_About this task_. Please repeat the records word for word, from the first line through the line containing "Looking at the image, I should click on (838, 54).", including that line.

━━━ Dataset records

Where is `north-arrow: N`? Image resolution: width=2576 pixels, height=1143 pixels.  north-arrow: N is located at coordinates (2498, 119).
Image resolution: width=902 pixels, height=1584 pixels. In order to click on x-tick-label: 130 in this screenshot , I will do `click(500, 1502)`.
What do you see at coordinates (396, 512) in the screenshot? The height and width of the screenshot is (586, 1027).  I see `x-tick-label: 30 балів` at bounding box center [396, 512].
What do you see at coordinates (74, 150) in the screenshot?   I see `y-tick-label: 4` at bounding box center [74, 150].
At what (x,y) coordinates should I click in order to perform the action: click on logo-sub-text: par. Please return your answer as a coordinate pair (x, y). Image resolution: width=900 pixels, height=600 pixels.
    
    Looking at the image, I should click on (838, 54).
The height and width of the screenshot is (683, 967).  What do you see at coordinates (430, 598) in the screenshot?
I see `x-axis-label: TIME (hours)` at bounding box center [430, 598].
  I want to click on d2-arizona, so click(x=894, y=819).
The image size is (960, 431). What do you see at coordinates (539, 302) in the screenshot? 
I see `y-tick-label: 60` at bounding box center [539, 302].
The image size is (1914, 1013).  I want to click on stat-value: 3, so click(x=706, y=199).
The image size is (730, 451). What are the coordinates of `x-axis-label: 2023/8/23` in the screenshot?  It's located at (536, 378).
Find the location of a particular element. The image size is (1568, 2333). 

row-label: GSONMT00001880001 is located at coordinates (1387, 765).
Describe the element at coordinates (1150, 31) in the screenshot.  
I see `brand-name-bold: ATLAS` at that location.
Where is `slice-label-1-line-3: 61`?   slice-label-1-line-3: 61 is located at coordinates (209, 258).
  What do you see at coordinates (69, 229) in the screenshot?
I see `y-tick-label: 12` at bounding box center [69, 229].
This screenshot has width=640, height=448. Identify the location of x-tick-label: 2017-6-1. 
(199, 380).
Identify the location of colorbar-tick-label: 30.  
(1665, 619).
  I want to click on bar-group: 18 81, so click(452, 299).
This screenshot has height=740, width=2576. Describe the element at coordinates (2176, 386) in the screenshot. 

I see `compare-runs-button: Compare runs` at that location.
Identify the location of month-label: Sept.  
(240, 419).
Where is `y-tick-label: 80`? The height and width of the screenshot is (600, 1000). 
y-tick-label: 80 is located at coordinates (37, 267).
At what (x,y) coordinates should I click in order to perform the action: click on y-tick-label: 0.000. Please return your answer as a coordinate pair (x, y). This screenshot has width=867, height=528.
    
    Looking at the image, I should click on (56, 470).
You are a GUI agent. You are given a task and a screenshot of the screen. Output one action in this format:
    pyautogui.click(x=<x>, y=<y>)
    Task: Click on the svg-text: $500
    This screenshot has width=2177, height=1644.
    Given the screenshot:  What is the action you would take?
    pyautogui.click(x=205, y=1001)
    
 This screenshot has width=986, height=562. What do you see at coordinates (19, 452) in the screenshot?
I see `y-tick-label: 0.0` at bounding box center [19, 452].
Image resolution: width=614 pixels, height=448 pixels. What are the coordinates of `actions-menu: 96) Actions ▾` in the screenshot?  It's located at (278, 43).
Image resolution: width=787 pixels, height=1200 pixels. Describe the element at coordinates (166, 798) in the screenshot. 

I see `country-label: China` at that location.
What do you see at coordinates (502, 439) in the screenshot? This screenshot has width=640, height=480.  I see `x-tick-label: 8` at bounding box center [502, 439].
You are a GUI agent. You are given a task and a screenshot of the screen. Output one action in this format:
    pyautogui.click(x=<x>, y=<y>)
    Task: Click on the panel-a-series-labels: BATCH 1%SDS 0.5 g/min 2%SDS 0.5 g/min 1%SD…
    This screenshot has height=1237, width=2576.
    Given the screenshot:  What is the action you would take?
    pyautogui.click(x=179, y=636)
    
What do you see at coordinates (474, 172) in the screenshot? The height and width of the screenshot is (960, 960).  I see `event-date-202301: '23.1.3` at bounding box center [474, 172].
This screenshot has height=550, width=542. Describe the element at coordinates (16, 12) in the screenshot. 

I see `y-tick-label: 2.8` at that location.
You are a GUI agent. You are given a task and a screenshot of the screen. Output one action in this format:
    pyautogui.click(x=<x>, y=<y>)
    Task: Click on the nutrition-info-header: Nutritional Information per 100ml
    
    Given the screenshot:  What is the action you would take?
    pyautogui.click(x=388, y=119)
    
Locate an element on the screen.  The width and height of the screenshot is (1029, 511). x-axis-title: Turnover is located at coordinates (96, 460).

━━━━━━

_Written solution_.
Where is `north-arrow: N`? Image resolution: width=2576 pixels, height=1143 pixels.  north-arrow: N is located at coordinates (2498, 119).
Image resolution: width=902 pixels, height=1584 pixels. In order to click on x-tick-label: 130 in this screenshot , I will do `click(500, 1502)`.
What do you see at coordinates (396, 512) in the screenshot? The height and width of the screenshot is (586, 1027).  I see `x-tick-label: 30 балів` at bounding box center [396, 512].
What do you see at coordinates (74, 150) in the screenshot?   I see `y-tick-label: 4` at bounding box center [74, 150].
At what (x,y) coordinates should I click in order to perform the action: click on logo-sub-text: par. Please return your answer as a coordinate pair (x, y). Image resolution: width=900 pixels, height=600 pixels.
    
    Looking at the image, I should click on (838, 54).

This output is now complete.